Comme dans les autres romans de la série des voyages extraordinaires, Jules Verne avait pour mission de vulgariser les connaissances scientifiques d'une façon distrayante. En choisissant d'imaginer un voyage vers la lune, il se donnait les moyens d'instruire ses jeunes lecteurs dans des domaines aussi différents que l'astronomie et l'artillerie.

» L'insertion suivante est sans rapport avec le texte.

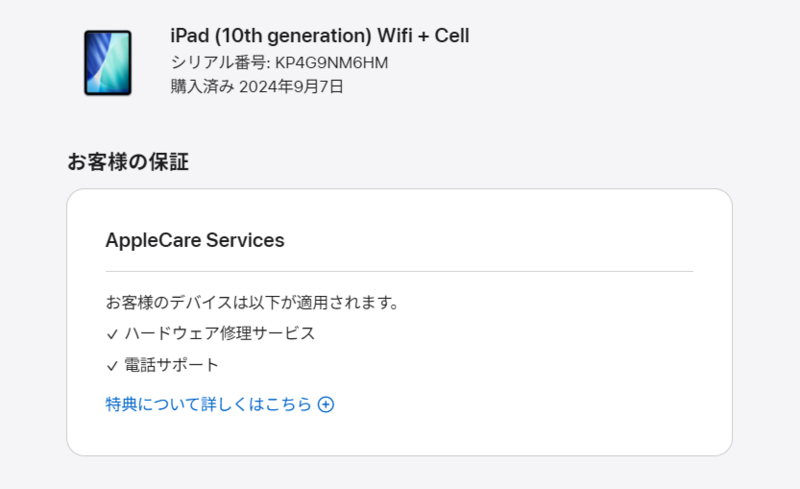Click the AppleCare Services card heading

195,240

Mais faisant également œuvre d'anticipation, il lui fallait extrapoler à partir de prouesses techniques déjà réalisées et s'appuyer sur des théories dont, faute de formation scientifique, il ne pouvait pas vérifier la vraisemblance, même s'il pouvait consulter les travaux de vulgarisation comme ceux de François Arago sur l'astronomie, ou des scientifiques comme le mathématicien Joseph Bertrand, qui publie la même année (1865) chez le même éditeur (Hetzel) Les fondateurs de l'astronomie moderne, ouvrage que l'on retrouve ensuite sur les étagères du capitaine Némo dans Vingt mille lieues sous les mers ou son cousin Henri Garcet, professeur agrégé au lycée Henri-IV, auteur des Éléments de Mécanique et de Leçons Nouvelles de Cosmographie. Une des solutions trouvées par Jules Verne pour rester dans la vraisemblance consiste à reproduire fidèlement les caractéristiques des inventions déjà existantes tout en multipliant la taille et les performances des objets qu'il décrit. Cependant Jules Verne demeure conscient du risque d'erreur et procède avec prudence, soulignant systématiquement le caractère hypothétique de certaines théories, ce qui lui vaudra néanmoins des critiques, notamment de la part de Camille Flammarion.

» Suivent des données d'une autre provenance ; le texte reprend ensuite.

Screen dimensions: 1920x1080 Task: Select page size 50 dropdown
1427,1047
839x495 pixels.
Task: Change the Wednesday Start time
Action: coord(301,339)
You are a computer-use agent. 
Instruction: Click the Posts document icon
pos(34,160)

- Est-il possible d’envoyer un projectile dans la Lune ?
- Quelle est la distance exacte qui sépare la Terre de son satellite ?
- Quelle sera la durée du trajet du projectile auquel aura été imprimée une vitesse initiale suffisante, et, par conséquent, à quel moment devra-t-on le lancer pour qu’il rencontre la Lune en un point déterminé ?
- À quel moment précis la Lune se présentera-t-elle dans la position la plus favorable pour être atteinte par le projectile ?
- Quel point du ciel devra-t-on viser avec le canon destiné à lancer le projectile ?
- Quelle place la Lune occupera-t-elle dans le ciel au moment où partira le projectile ?(Chapitre 4)
Les réponses à ces questions permettent de faire brièvement l'état des lieux des connaissances de l'époque. Toujours prudemment, il présente ensuite certaines solutions techniques imaginées par ses personnages comme des hypothèses, par exemple le système composé d'un plancher d'eau pour amortir les effets de l'accélération au décollage. Son inventeur, Barbicane, confie à Michel Ardan que le système peut s'avérer inefficace. En effet, comme l'ont noté les scientifiques, dans les conditions décrites par Jules Verne les voyageurs n'auraient pas survécu aux pressions exercées sur leur organisme au moment de l'accélération initiale.
" C’était à la fois le droit et le devoir de toute la Terre d’intervenir dans les affaires de son satellite. La souscription ouverte dans ce but s’étendit de Baltimore au monde entier, urbi et orbi.
Cette souscription devait réussir au-delà de toute espérance. Il s’agissait cependant de sommes à donner, non à prêter. L’opération était purement désintéressée dans le sens littéral du mot, et n’offrait aucune chance de bénéfice. " (chapitre 12)
De la Terre à la Lune est le premier roman, mais non le dernier, où Verne s'intéresse à l'astronomie. Il consacre au moins trois chapitres à faire l'état des connaissances de son époque dans les domaines de l'observation, de la sélénographie et des phases lunaires, mais de nombreuses références savantes émaillent le roman selon les besoins de l'action.
L'artillerie occupe une place importante dans le roman, à la fois comme solution technique au voyage dans la lune, mais également comme prétexte pour l'auteur à assigner des objectifs pacifiques plutôt que militaires au progrès technique. Le Gun Club de Baltimore ne compte parmi ses membres que des personnes ayant participé à l'invention ou l'amélioration des armes à feu. Admirables sur le plan technique, leurs inventions sont cruellement grotesques dans leurs conséquences :
" [..] il est évident que l’unique préoccupation de cette société savante fut la destruction de l’humanité dans un but philanthropique, et le perfectionnement des armes de guerre, considérées comme instruments de civilisation. " (Chapitre 1)
Comment briser le cercle vicieux qui fait que les progrès d'une science où se sont illustrés, note le narrateur, les Parrott, Dahlgreen, Rodman, l'inventeur du canon Rodman, Armstrong, Pallisser et Treuille de Beaulieu, exigent d'inévitables atrocités pour continuer à se développer (chapitre 1)? En lui assignant des buts pacifiques d'exploration répond Barbicane (chapitre 2).